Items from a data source
|---|

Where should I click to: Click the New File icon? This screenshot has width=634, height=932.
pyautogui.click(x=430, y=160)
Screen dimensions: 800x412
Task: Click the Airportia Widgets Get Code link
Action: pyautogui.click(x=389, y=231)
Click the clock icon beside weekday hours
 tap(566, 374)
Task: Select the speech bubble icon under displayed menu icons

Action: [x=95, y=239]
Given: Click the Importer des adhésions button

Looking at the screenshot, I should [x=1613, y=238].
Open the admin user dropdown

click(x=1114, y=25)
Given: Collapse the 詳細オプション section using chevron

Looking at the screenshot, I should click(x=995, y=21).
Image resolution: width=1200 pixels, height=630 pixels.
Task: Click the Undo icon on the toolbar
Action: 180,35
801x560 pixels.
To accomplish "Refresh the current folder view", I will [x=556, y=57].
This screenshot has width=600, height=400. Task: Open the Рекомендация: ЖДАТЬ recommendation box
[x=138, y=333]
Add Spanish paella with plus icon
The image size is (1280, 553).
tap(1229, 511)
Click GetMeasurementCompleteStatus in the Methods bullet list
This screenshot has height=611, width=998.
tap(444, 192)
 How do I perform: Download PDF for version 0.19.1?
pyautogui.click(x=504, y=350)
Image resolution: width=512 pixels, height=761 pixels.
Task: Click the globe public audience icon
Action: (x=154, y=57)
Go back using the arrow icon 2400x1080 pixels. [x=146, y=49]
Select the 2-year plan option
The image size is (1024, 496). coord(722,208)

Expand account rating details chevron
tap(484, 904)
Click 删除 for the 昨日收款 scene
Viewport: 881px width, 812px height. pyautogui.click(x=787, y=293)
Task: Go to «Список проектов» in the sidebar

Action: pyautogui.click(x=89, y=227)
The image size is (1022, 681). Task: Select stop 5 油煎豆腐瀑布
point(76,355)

|---|

The task: Rewrite the items from the start through the line containing "tap(566, 374)", changing "clock" to "calendar" and keeping everything else the same.

Full output:
Where should I click to: Click the New File icon? This screenshot has width=634, height=932.
pyautogui.click(x=430, y=160)
Screen dimensions: 800x412
Task: Click the Airportia Widgets Get Code link
Action: pyautogui.click(x=389, y=231)
Click the calendar icon beside weekday hours
 tap(566, 374)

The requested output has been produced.